=== How to complete this task ===
The job is to find each line in the entries holding the string "point" and copy that line.

=== Record excerpts ===

★ ★ ★

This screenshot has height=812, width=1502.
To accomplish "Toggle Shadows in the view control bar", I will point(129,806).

★ ★ ★

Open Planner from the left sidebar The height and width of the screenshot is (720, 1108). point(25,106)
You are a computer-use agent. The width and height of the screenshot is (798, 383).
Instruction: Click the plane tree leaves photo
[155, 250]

★ ★ ★

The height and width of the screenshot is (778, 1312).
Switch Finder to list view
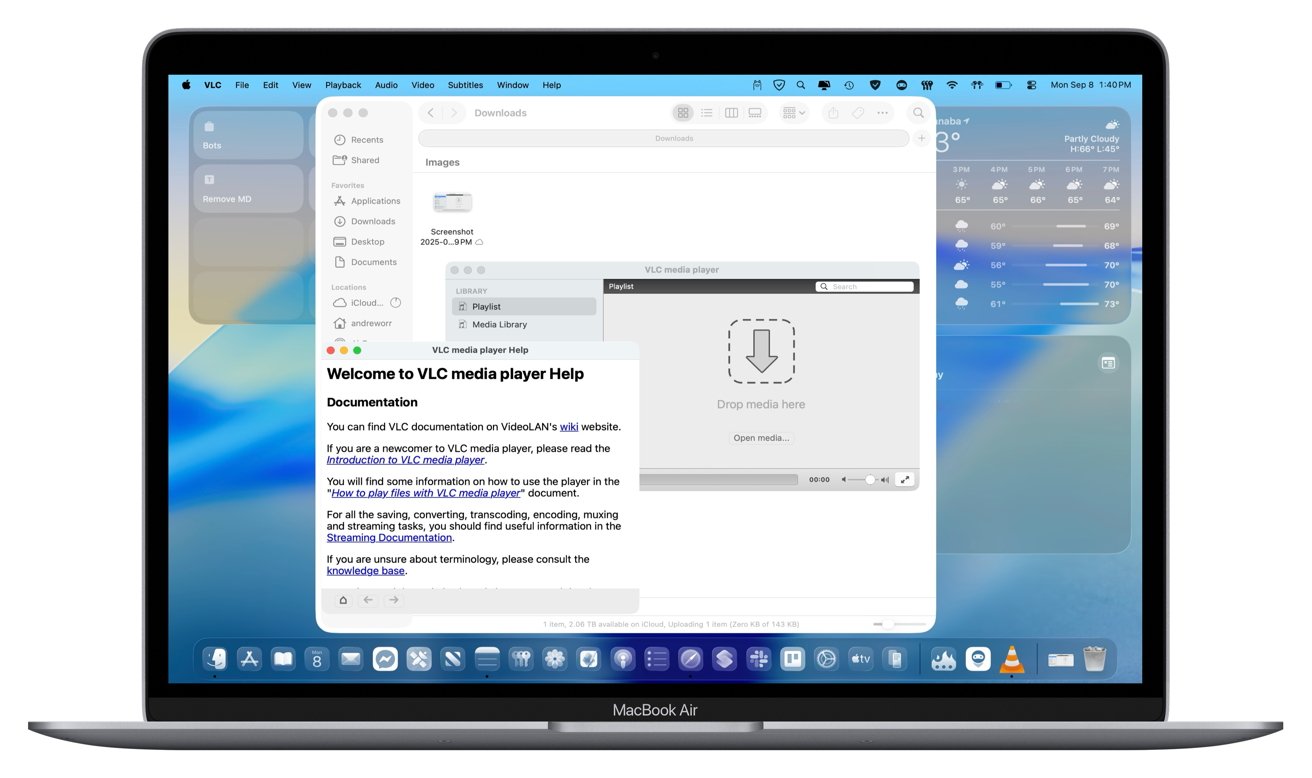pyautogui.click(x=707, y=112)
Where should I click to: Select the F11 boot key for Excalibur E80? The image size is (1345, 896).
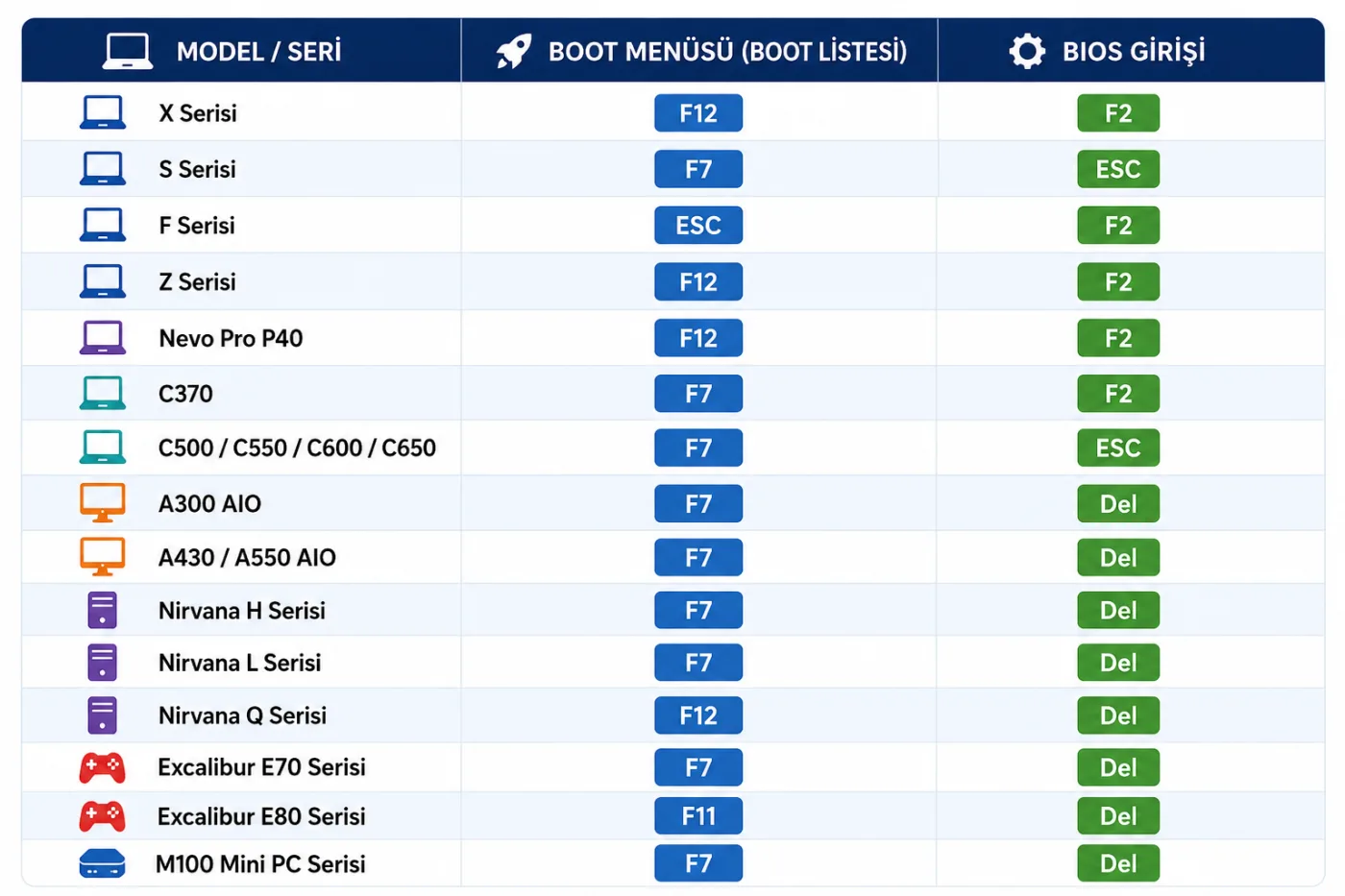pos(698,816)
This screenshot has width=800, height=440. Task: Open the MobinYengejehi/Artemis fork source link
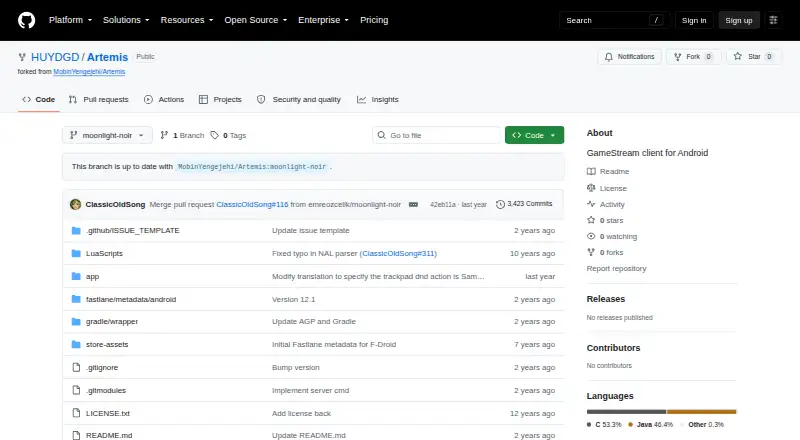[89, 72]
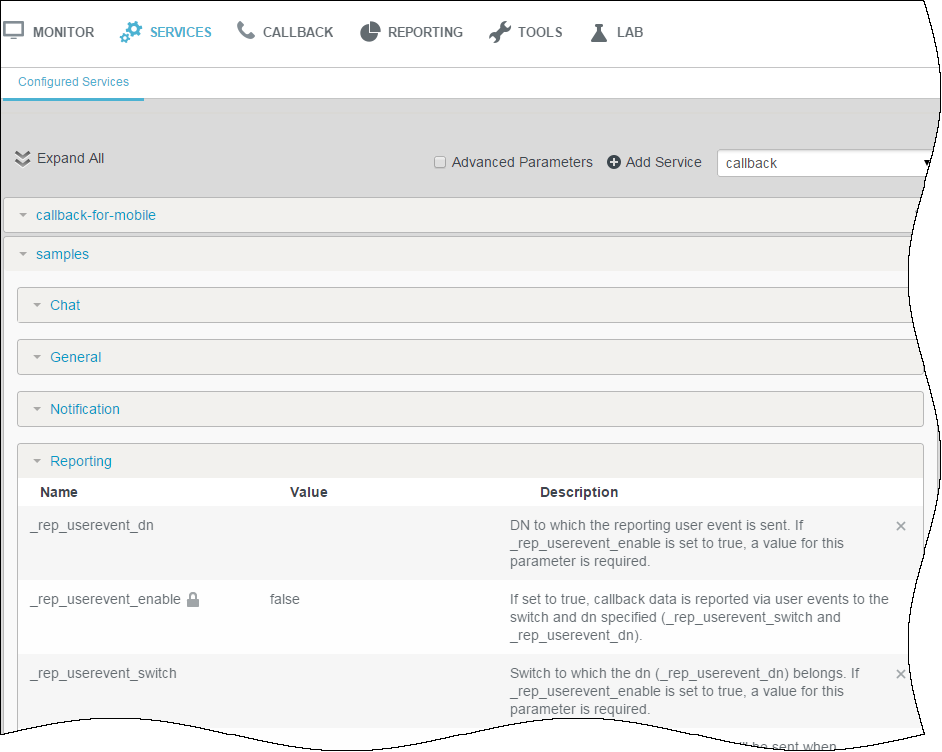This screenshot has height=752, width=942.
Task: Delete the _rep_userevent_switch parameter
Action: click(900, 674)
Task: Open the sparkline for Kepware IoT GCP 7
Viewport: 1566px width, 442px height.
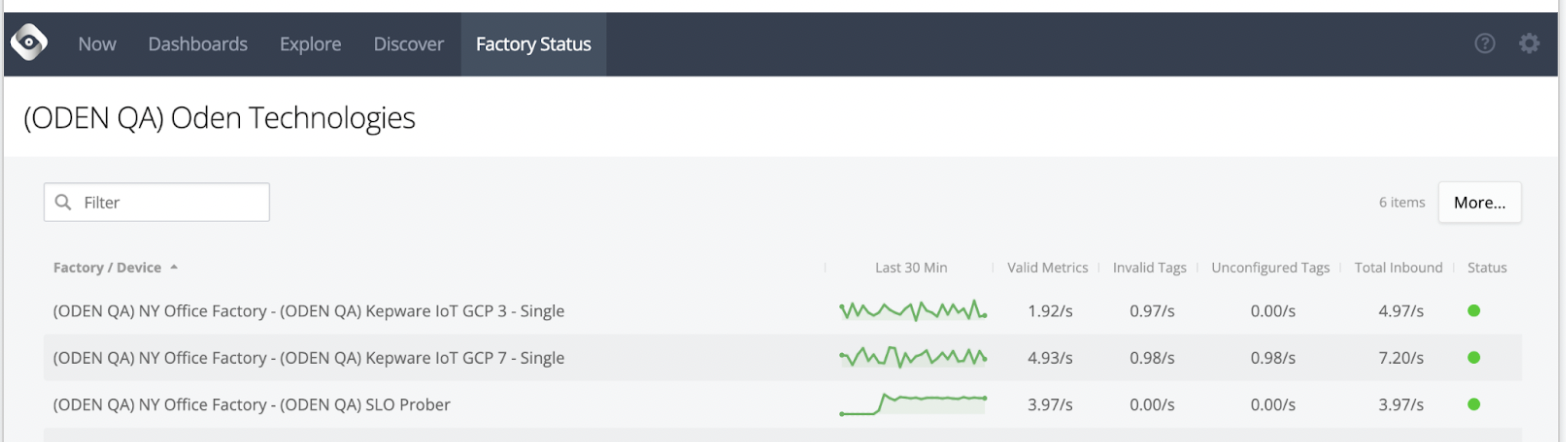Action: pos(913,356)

★ ★ ★

=== Result for this exercise ===
To accomplish "Toggle Shadows in the view control bar", I will point(129,806).
Open Planner from the left sidebar The height and width of the screenshot is (720, 1108). point(25,106)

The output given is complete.